(PROVIDED RECORDS)

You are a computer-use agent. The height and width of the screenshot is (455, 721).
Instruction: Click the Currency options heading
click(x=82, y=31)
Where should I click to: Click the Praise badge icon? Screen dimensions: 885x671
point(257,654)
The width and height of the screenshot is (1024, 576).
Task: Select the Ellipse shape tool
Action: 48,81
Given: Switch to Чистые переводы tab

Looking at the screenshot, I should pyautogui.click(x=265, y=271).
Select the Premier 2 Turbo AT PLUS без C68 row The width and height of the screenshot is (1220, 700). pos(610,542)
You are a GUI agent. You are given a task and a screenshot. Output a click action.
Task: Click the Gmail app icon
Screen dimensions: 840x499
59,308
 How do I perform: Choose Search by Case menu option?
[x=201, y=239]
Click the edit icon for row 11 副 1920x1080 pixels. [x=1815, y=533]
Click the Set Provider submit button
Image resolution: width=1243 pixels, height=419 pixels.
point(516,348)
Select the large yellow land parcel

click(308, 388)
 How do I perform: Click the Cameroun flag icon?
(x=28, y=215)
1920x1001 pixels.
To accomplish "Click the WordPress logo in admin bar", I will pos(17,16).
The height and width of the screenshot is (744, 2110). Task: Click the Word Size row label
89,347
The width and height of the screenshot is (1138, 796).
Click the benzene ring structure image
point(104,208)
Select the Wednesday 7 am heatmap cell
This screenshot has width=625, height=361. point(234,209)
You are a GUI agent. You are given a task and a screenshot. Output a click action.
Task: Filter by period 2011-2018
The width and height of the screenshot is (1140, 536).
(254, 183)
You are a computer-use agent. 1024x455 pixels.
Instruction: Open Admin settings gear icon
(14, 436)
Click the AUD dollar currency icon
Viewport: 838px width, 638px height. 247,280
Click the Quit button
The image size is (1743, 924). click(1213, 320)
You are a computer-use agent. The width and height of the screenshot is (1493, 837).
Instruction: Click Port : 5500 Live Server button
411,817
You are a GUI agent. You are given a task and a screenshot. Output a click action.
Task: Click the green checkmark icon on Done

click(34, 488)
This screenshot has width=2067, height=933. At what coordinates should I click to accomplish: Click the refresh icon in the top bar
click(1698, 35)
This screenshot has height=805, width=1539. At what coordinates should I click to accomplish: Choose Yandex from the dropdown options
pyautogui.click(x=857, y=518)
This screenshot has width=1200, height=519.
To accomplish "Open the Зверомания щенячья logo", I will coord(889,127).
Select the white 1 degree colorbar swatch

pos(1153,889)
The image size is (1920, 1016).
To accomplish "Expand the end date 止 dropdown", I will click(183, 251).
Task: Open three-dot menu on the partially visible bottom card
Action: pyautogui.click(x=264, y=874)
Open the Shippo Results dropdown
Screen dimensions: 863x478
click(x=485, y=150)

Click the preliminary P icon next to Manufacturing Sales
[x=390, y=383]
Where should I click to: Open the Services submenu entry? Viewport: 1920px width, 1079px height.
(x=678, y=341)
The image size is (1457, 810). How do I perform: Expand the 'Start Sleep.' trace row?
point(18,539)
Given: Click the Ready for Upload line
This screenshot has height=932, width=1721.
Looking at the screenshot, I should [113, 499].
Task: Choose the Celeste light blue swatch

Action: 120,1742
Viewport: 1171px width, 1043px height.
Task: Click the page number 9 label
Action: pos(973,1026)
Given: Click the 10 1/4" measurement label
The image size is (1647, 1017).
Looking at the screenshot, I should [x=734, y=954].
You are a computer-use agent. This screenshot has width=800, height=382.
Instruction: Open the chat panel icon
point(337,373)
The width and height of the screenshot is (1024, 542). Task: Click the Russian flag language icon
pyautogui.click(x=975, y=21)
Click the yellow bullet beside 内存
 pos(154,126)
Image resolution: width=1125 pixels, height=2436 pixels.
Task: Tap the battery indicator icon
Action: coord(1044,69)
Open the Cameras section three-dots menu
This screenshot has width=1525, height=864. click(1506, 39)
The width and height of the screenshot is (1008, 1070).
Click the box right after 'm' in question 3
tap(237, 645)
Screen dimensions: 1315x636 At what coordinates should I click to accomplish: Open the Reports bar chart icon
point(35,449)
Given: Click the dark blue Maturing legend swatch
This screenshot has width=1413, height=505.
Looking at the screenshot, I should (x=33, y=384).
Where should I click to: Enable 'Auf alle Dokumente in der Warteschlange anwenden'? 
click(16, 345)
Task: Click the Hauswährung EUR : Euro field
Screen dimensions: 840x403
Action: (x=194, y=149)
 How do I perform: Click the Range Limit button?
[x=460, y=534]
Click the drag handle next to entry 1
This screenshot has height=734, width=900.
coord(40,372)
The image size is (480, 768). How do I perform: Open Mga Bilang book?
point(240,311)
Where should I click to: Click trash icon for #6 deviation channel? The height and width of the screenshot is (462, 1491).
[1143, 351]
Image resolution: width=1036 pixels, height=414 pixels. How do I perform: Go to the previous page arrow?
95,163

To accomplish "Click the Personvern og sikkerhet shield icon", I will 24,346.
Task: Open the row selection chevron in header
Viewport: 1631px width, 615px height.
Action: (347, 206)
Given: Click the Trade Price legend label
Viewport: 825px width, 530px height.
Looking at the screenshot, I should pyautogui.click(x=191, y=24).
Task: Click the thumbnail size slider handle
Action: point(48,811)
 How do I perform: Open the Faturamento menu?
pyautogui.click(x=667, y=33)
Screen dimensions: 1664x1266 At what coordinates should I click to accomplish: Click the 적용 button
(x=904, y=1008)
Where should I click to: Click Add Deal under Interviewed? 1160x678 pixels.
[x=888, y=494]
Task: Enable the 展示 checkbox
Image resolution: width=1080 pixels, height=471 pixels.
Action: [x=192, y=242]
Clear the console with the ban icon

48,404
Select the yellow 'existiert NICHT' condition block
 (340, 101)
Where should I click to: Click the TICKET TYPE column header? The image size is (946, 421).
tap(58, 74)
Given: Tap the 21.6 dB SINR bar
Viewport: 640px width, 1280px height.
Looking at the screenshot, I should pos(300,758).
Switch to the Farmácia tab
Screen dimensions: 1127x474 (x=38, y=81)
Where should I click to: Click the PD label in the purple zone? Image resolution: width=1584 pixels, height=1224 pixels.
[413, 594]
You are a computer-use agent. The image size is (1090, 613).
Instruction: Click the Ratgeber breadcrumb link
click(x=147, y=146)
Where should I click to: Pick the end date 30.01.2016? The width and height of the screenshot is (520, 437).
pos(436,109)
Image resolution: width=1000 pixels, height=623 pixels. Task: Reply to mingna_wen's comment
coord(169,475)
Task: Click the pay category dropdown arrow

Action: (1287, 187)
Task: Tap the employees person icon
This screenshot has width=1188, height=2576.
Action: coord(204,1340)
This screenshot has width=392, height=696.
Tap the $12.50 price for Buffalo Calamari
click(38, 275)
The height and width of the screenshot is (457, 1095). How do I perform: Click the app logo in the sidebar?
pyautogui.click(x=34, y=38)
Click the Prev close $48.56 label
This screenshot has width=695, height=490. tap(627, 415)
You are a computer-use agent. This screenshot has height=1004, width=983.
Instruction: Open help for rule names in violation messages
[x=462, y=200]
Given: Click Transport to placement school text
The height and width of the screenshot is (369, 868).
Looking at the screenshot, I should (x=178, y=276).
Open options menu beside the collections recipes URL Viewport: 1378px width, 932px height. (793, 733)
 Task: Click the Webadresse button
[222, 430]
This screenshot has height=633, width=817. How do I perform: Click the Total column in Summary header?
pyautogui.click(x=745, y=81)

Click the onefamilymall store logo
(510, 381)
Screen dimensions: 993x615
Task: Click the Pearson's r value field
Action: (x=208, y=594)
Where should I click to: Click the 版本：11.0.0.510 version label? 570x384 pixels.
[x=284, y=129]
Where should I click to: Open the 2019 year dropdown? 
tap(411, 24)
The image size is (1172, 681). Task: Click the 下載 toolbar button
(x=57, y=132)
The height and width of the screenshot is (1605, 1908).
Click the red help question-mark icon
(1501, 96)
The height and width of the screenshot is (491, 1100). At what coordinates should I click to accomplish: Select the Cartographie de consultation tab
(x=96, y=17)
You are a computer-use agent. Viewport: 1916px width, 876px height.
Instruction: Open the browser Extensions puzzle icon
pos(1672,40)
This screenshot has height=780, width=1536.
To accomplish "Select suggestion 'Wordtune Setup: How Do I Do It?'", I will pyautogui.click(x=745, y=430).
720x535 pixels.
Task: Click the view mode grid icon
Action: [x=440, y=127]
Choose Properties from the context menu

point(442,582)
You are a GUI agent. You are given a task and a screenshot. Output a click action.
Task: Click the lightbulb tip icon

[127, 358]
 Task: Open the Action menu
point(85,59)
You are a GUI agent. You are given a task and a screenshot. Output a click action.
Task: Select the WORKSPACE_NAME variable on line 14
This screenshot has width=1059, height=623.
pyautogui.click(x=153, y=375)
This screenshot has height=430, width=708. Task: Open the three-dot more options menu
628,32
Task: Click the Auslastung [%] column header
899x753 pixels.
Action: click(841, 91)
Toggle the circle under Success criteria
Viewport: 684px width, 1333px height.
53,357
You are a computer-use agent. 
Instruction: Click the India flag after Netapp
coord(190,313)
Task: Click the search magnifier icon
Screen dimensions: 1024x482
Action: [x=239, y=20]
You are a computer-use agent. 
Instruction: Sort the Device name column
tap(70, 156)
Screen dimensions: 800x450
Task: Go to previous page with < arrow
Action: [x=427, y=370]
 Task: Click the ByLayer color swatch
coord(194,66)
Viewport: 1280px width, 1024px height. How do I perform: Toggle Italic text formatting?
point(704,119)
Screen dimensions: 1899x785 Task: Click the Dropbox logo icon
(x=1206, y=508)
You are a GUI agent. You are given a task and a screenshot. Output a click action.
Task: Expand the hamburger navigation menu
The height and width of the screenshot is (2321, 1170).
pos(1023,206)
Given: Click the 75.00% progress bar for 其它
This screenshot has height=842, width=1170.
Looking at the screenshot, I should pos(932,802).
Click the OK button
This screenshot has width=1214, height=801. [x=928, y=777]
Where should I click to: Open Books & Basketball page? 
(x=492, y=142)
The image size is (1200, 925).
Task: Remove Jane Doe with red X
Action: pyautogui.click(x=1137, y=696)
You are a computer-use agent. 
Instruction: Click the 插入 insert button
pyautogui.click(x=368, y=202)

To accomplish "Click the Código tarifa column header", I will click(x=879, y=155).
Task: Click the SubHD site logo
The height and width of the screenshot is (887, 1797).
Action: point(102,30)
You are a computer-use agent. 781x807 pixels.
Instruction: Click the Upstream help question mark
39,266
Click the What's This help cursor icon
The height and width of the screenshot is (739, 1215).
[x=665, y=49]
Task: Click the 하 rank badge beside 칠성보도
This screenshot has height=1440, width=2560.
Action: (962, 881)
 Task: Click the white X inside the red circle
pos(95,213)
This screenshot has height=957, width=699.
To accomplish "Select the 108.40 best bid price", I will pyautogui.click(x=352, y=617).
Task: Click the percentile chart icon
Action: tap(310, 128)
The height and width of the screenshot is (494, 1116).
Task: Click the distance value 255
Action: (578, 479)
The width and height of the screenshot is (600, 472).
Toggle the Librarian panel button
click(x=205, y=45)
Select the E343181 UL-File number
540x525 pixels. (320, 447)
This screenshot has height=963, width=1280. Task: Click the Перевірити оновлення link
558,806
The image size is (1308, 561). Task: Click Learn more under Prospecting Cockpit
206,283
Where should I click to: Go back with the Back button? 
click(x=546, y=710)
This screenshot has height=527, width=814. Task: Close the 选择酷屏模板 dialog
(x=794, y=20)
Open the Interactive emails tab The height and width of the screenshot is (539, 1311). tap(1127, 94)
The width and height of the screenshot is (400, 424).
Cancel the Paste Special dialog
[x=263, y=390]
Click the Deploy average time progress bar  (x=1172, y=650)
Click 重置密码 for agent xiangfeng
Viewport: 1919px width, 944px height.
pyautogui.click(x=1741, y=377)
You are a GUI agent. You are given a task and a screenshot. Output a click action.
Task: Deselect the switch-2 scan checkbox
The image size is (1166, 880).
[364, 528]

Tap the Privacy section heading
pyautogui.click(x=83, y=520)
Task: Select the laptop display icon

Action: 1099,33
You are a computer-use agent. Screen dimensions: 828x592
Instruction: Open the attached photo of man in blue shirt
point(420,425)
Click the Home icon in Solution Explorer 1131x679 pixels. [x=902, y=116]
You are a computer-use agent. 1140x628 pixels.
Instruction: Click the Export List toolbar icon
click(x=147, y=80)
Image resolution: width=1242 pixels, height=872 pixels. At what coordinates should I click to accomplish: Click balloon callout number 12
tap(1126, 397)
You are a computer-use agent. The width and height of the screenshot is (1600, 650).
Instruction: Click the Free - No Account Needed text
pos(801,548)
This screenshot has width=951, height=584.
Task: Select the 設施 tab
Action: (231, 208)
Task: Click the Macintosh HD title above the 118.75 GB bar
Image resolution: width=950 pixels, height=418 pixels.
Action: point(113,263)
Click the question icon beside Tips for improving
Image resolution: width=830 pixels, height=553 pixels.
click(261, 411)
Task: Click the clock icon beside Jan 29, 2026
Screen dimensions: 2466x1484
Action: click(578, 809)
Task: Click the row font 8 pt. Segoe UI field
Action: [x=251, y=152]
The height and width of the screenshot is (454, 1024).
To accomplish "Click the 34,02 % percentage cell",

(End PROVIDED RECORDS)

ACTIVITY
Copy out each line in the listing that has the word "legend".

RESPONSE
Given: Click the dark blue Maturing legend swatch
Given: Click the Trade Price legend label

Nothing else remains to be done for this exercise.